DIRECTIONS:
Format the items below as a Markdown table with the columns "No." and "Line": put a running row number in "No." and each line in "Line", leaving out blank lines.

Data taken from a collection

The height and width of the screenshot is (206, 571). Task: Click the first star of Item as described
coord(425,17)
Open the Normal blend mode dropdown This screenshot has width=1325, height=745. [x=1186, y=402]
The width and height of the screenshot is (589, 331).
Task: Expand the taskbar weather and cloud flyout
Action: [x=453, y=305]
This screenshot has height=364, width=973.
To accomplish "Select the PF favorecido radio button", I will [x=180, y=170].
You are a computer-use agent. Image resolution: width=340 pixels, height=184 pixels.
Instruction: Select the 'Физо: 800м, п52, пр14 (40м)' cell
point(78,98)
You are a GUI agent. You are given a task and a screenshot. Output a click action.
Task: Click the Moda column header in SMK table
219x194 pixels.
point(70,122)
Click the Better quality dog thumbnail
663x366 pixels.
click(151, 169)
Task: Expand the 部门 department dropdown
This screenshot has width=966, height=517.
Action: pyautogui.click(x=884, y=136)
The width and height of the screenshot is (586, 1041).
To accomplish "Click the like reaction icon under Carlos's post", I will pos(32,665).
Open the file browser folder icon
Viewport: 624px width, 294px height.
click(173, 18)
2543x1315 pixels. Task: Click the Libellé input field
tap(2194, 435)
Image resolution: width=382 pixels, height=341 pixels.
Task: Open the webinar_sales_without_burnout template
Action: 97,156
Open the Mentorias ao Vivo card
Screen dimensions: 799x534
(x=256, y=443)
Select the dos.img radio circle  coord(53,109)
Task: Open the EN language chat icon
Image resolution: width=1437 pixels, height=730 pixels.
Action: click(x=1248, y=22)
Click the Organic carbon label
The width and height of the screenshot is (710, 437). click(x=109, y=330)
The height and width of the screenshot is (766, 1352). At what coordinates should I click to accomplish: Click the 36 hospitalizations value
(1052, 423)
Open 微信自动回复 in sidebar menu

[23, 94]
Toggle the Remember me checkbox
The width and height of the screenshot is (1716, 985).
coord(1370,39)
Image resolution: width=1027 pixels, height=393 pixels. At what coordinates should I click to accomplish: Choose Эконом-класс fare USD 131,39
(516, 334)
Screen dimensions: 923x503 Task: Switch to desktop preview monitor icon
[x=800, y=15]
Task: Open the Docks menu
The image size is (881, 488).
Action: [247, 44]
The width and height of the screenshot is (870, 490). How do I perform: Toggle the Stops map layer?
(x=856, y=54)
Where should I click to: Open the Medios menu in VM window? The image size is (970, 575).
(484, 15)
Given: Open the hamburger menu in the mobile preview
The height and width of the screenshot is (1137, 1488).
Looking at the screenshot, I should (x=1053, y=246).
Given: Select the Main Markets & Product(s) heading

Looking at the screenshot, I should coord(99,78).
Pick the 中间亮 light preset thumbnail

RESPONSE TO THIS EXERCISE:
| No. | Line |
|---|---|
| 1 | The height and width of the screenshot is (206, 571). Task: Click the first star of Item as described |
| 2 | coord(425,17) |
| 3 | Open the Normal blend mode dropdown This screenshot has width=1325, height=745. [x=1186, y=402] |
| 4 | The width and height of the screenshot is (589, 331). |
| 5 | Task: Expand the taskbar weather and cloud flyout |
| 6 | Action: [x=453, y=305] |
| 7 | This screenshot has height=364, width=973. |
| 8 | To accomplish "Select the PF favorecido radio button", I will [x=180, y=170]. |
| 9 | You are a computer-use agent. Image resolution: width=340 pixels, height=184 pixels. |
| 10 | Instruction: Select the 'Физо: 800м, п52, пр14 (40м)' cell |
| 11 | point(78,98) |
| 12 | You are a GUI agent. You are given a task and a screenshot. Output a click action. |
| 13 | Task: Click the Moda column header in SMK table |
| 14 | 219x194 pixels. |
| 15 | point(70,122) |
| 16 | Click the Better quality dog thumbnail |
| 17 | 663x366 pixels. |
| 18 | click(151, 169) |
| 19 | Task: Expand the 部门 department dropdown |
| 20 | This screenshot has width=966, height=517. |
| 21 | Action: pyautogui.click(x=884, y=136) |
| 22 | The width and height of the screenshot is (586, 1041). |
| 23 | To accomplish "Click the like reaction icon under Carlos's post", I will pos(32,665). |
| 24 | Open the file browser folder icon |
| 25 | Viewport: 624px width, 294px height. |
| 26 | click(173, 18) |
| 27 | 2543x1315 pixels. Task: Click the Libellé input field |
| 28 | tap(2194, 435) |
| 29 | Image resolution: width=382 pixels, height=341 pixels. |
| 30 | Task: Open the webinar_sales_without_burnout template |
| 31 | Action: 97,156 |
| 32 | Open the Mentorias ao Vivo card |
| 33 | Screen dimensions: 799x534 |
| 34 | (x=256, y=443) |
| 35 | Select the dos.img radio circle  coord(53,109) |
| 36 | Task: Open the EN language chat icon |
| 37 | Image resolution: width=1437 pixels, height=730 pixels. |
| 38 | Action: click(x=1248, y=22) |
| 39 | Click the Organic carbon label |
| 40 | The width and height of the screenshot is (710, 437). click(x=109, y=330) |
| 41 | The height and width of the screenshot is (766, 1352). At what coordinates should I click to accomplish: Click the 36 hospitalizations value |
| 42 | (1052, 423) |
| 43 | Open 微信自动回复 in sidebar menu |
| 44 | [23, 94] |
| 45 | Toggle the Remember me checkbox |
| 46 | The width and height of the screenshot is (1716, 985). |
| 47 | coord(1370,39) |
| 48 | Image resolution: width=1027 pixels, height=393 pixels. At what coordinates should I click to accomplish: Choose Эконом-класс fare USD 131,39 |
| 49 | (516, 334) |
| 50 | Screen dimensions: 923x503 Task: Switch to desktop preview monitor icon |
| 51 | [x=800, y=15] |
| 52 | Task: Open the Docks menu |
| 53 | The image size is (881, 488). |
| 54 | Action: [247, 44] |
| 55 | The width and height of the screenshot is (870, 490). How do I perform: Toggle the Stops map layer? |
| 56 | (x=856, y=54) |
| 57 | Where should I click to: Open the Medios menu in VM window? The image size is (970, 575). |
| 58 | (484, 15) |
| 59 | Given: Open the hamburger menu in the mobile preview |
| 60 | The height and width of the screenshot is (1137, 1488). |
| 61 | Looking at the screenshot, I should (x=1053, y=246). |
| 62 | Given: Select the Main Markets & Product(s) heading |
| 63 | Looking at the screenshot, I should coord(99,78). |
| 64 | Pick the 中间亮 light preset thumbnail |